= What you need to do =
Scan the data below for the string "accomplish". Show every line where it turns up.

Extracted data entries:
* * * *

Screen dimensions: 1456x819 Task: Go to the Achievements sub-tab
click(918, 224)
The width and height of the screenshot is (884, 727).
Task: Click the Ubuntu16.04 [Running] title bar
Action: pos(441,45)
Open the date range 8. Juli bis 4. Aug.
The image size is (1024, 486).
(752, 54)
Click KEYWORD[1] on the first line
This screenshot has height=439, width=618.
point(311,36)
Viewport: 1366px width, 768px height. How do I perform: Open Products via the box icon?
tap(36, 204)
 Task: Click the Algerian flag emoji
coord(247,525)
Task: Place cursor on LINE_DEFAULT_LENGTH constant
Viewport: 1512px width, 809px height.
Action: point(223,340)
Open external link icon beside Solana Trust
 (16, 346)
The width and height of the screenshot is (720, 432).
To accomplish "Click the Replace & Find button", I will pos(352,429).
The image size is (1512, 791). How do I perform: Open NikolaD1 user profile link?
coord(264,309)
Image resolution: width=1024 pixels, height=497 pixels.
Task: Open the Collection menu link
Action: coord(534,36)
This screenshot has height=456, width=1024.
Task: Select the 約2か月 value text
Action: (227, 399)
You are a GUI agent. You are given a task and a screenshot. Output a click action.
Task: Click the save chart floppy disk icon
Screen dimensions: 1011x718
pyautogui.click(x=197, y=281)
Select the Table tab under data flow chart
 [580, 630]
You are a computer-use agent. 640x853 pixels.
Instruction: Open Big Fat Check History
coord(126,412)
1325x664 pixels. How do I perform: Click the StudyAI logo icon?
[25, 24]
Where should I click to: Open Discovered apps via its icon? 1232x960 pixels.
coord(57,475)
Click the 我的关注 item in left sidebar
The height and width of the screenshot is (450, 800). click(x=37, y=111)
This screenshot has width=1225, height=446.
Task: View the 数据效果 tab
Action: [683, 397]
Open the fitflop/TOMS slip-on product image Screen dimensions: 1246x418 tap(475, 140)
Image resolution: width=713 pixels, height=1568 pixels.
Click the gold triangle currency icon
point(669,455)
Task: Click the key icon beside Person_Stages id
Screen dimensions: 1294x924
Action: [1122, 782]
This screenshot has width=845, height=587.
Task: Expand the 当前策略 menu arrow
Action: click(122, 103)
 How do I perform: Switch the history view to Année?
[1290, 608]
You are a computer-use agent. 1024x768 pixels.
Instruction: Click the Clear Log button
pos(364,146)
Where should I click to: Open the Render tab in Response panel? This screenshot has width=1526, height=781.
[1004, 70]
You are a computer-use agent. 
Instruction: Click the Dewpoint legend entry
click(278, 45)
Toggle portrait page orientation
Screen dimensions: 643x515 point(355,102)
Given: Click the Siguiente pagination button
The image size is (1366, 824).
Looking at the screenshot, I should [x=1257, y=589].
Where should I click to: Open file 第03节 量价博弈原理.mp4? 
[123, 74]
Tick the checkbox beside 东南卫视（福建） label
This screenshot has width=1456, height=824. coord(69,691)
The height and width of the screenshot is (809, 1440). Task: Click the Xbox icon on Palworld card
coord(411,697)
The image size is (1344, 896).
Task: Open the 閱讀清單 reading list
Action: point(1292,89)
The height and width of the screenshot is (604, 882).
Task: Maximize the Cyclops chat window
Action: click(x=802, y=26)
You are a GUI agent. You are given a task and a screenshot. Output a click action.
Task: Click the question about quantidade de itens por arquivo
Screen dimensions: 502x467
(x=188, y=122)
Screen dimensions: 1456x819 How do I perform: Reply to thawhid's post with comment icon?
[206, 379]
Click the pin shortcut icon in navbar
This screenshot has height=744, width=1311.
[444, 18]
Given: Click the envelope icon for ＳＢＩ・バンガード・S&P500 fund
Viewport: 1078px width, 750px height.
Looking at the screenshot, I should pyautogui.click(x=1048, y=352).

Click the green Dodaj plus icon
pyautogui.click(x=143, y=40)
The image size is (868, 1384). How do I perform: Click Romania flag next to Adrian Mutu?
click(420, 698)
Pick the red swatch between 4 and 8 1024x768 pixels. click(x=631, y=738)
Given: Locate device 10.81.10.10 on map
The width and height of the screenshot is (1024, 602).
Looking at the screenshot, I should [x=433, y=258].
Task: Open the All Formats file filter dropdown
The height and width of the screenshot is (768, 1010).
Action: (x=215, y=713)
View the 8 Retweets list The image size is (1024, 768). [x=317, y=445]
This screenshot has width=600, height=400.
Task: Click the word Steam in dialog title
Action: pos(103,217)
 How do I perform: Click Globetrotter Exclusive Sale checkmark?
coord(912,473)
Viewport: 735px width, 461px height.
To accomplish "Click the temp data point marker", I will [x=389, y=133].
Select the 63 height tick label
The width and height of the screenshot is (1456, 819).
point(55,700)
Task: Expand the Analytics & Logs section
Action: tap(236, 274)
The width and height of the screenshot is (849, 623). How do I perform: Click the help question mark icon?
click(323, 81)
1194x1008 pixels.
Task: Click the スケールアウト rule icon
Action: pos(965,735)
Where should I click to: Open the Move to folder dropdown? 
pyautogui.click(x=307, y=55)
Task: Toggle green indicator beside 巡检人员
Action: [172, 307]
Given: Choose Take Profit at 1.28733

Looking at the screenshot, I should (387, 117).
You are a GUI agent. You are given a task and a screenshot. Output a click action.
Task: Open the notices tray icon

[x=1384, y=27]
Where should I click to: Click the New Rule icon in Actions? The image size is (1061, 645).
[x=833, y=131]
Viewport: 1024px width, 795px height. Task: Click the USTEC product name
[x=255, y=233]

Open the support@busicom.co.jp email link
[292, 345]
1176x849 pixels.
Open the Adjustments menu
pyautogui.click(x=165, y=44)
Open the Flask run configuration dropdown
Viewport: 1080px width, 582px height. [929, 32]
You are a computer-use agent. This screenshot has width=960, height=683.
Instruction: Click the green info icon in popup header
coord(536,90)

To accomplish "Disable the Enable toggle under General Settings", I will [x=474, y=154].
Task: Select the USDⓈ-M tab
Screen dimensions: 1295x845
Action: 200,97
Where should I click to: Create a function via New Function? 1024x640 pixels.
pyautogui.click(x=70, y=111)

* * * *

= Response area =
To accomplish "Click the Replace & Find button", I will pos(352,429).
To accomplish "Click the temp data point marker", I will [x=389, y=133].
To accomplish "Disable the Enable toggle under General Settings", I will [x=474, y=154].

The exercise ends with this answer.